═════ Quoted passage ═════

Question

A mass on a string of unknown length oscillates as a pendulum with a period of 4.00 s. What is the period if a. The mass is doubled? b. The string length is doubled? c. The string length is halved? d. The amplitude is halved? Parts a to d are independent questions, each referring to the initial situation.

Answer

## Question1.a:

**step1 Understand the Formula for a Simple Pendulum's Period**

The period of a simple pendulum, which is the time it takes for one complete swing, is determined by its length and the acceleration due to gravity. It is important to note that for small oscillations, the period does not depend on the mass of the pendulum bob.

$$T = 2\pi \sqrt{\frac{L}{g}}$$

Where $$T$$ is the period, $$L$$ is the length of the string, and $$g$$ is the acceleration due to gravity.

═════ Dataset entries ═════

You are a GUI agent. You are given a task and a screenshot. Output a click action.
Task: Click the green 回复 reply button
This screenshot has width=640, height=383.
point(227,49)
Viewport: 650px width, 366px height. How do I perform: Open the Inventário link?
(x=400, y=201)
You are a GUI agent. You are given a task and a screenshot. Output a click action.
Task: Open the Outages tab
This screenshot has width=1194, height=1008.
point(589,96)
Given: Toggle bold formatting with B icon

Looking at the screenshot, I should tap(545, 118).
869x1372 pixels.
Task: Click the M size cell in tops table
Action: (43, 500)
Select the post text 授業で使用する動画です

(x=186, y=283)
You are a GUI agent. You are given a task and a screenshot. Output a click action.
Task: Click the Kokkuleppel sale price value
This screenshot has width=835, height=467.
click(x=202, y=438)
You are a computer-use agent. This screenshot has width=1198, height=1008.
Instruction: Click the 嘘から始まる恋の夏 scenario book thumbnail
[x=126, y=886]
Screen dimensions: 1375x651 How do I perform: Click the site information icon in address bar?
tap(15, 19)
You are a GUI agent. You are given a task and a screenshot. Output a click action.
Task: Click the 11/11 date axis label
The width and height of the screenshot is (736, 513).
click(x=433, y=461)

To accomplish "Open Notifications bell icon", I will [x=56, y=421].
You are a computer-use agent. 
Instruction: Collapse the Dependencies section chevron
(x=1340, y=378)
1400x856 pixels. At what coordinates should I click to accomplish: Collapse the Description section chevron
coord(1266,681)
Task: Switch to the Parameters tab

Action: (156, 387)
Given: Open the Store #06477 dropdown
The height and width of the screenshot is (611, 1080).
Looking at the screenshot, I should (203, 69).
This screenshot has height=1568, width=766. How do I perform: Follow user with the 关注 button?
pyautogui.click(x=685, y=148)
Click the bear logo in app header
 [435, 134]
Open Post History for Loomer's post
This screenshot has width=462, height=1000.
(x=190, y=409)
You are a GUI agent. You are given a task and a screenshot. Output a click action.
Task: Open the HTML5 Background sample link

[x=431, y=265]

═════

List of tasks
[a] Rewrite the pendulum solution from "The period of" up to and including "the pendulum bob.", substituting "weight" for "bob".
[b] Answer these questions using the pendulum problem and its solution:
(i) What is the pendulum's initial period?
(ii) For small oscillations, what does the period not depend on?
(iii) What does g stand for in the period formula?
[c] Continue the pendulum solution from its last sentence.

Responses by task
[a]
The period of a simple pendulum, which is the time it takes for one complete swing, is determined by its length and the acceleration due to gravity. It is important to note that for small oscillations, the period does not depend on the mass of the pendulum weight.

[b]
(i) 4.00 s
(ii) The mass of the pendulum bob
(iii) The acceleration due to gravity

[c]
**step2 Analyze the Effect of Doubling the Mass on the Pendulum's Period**

According to the formula for the period of a simple pendulum, the mass (m) of the pendulum bob is not a factor in determining the period. Therefore, if the mass is doubled, the period remains unchanged.

$$T_{new} = 2\pi \sqrt{\frac{L}{g}}$$

Since the initial period $$T$$ is 4.00 s, the new period will also be 4.00 s.

## Question1.b:

**step1 Analyze the Effect of Doubling the String Length on the Pendulum's Period**

The period of a simple pendulum is directly proportional to the square root of its length. If the string length is doubled, we need to calculate the new period using the formula.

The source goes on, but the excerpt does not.